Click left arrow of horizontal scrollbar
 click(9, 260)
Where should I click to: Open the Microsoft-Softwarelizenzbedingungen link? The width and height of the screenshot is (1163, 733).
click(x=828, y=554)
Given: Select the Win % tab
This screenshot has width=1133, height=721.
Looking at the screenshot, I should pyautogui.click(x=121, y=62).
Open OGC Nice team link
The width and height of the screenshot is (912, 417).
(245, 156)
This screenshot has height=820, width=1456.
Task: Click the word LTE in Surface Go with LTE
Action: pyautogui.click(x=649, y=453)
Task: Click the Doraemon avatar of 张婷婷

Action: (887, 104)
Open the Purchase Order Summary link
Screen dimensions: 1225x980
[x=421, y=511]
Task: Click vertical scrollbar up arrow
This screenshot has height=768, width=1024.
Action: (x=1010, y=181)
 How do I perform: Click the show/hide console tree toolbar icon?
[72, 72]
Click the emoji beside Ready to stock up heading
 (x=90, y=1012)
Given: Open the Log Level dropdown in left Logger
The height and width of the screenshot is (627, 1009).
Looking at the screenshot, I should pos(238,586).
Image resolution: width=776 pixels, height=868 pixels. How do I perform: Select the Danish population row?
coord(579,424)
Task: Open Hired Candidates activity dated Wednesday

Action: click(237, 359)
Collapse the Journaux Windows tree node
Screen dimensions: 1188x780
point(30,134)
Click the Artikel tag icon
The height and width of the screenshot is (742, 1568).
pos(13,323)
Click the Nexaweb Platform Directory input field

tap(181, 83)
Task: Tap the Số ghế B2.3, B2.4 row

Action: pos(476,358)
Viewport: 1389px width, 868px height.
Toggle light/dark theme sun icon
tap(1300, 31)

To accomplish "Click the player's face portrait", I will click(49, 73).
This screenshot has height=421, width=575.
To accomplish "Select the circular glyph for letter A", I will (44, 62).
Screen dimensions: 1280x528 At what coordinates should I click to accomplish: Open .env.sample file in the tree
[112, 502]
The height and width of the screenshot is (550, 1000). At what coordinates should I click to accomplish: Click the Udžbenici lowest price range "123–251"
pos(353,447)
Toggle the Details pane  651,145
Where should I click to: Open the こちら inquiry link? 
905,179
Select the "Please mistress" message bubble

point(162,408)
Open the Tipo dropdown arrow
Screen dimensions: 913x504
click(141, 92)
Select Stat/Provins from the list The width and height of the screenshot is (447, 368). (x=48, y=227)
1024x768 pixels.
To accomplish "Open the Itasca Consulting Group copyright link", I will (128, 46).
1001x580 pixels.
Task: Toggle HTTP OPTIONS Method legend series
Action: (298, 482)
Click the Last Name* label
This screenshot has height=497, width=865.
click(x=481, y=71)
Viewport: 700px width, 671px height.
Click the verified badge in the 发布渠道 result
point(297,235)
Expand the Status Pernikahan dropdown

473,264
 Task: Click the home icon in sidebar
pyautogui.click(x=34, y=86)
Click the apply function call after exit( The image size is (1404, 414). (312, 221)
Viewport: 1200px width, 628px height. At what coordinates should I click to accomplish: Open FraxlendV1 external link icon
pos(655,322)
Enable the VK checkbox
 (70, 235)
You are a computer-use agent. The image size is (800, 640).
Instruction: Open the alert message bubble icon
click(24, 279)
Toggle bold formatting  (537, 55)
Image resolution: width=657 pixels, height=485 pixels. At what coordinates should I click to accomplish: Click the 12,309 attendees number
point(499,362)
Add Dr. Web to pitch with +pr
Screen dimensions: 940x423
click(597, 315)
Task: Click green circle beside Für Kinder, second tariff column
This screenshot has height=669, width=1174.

--

Copy each line above that has the word "size".

Click the apply function call after exit( The image size is (1404, 414). (312, 221)
You are a computer-use agent. The image size is (800, 640).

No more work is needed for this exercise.